● Requirement
Pull out of the data below the stretch of lines bounded by the one containing "Instruction: Select the" and the one containing "You are a computer-use agent. 750x1172", both bounds included, unchanged.

==== Input data

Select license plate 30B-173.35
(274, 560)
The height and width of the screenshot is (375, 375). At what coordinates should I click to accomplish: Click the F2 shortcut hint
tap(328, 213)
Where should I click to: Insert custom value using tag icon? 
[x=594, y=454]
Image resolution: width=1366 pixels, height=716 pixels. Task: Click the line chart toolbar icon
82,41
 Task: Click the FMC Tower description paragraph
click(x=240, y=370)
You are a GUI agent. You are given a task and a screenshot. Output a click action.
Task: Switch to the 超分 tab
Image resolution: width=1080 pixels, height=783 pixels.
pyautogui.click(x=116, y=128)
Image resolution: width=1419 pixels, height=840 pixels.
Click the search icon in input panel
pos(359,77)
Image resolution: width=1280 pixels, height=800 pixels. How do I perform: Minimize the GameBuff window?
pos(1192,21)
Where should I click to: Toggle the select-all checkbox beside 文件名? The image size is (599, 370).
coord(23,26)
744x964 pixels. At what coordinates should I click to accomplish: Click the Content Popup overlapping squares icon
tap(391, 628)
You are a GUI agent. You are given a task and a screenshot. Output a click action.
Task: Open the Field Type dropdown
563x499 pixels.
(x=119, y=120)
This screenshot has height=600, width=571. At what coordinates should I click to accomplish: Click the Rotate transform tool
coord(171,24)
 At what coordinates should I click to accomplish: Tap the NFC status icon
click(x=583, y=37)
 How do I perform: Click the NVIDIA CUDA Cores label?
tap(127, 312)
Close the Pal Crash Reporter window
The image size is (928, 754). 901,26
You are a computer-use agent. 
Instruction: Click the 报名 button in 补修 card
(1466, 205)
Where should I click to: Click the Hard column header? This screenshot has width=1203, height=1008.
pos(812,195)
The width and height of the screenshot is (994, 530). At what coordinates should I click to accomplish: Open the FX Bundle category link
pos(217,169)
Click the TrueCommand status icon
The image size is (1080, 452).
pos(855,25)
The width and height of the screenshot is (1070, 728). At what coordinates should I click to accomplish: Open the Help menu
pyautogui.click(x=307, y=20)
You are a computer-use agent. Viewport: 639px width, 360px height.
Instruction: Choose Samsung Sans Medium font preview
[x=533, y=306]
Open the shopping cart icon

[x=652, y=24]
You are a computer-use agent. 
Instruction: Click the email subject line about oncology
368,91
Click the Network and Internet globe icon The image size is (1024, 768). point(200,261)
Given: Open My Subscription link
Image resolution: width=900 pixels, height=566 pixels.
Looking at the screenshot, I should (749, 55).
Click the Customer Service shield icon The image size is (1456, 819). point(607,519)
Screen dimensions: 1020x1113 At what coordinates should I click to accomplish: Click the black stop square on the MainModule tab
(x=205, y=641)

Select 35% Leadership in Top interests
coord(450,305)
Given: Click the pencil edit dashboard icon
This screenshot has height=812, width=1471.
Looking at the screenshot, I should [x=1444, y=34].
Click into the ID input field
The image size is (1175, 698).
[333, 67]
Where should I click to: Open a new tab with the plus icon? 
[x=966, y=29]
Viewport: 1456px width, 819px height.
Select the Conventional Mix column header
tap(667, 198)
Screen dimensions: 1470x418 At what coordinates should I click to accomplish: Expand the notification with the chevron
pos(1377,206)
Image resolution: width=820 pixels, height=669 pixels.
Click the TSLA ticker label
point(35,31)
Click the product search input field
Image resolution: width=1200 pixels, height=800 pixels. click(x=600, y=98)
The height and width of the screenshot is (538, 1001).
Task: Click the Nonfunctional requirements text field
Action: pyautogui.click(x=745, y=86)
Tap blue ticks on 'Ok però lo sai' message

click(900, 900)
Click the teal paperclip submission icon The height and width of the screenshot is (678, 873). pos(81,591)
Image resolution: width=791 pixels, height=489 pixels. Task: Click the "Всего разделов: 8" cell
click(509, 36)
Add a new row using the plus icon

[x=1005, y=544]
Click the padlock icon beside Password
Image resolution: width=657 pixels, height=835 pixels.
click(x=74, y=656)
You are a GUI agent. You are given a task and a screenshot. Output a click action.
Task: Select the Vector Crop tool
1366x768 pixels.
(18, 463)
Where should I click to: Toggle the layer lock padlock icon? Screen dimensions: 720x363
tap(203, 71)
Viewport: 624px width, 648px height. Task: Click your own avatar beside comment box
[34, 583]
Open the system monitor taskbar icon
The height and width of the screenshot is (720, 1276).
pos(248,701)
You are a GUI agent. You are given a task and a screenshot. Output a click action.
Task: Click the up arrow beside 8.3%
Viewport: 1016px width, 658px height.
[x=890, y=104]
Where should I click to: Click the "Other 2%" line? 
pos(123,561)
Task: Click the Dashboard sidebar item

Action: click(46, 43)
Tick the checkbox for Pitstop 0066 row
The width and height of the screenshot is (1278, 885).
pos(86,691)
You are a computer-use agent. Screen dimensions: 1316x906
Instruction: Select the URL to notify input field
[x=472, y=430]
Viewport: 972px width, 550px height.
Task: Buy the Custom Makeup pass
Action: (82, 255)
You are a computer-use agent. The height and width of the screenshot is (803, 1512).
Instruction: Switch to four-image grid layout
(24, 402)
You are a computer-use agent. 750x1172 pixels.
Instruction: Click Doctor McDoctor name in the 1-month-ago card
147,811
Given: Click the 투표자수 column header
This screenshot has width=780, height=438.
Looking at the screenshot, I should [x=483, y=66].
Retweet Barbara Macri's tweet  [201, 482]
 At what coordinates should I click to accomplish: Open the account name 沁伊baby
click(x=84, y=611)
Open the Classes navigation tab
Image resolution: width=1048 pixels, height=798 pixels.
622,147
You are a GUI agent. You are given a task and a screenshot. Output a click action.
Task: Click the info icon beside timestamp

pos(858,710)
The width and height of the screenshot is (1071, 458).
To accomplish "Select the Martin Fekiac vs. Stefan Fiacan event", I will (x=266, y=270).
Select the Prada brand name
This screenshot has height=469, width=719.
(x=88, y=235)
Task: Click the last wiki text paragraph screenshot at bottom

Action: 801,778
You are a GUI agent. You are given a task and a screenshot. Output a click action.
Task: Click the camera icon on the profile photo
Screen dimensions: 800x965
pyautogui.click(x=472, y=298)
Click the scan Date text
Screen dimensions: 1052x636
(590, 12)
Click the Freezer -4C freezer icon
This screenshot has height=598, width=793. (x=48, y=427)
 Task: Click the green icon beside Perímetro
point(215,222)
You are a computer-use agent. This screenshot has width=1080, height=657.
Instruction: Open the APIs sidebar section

========

● Exercise response
Instruction: Select the URL to notify input field
[x=472, y=430]
Viewport: 972px width, 550px height.
Task: Buy the Custom Makeup pass
Action: (82, 255)
You are a computer-use agent. The height and width of the screenshot is (803, 1512).
Instruction: Switch to four-image grid layout
(24, 402)
You are a computer-use agent. 750x1172 pixels.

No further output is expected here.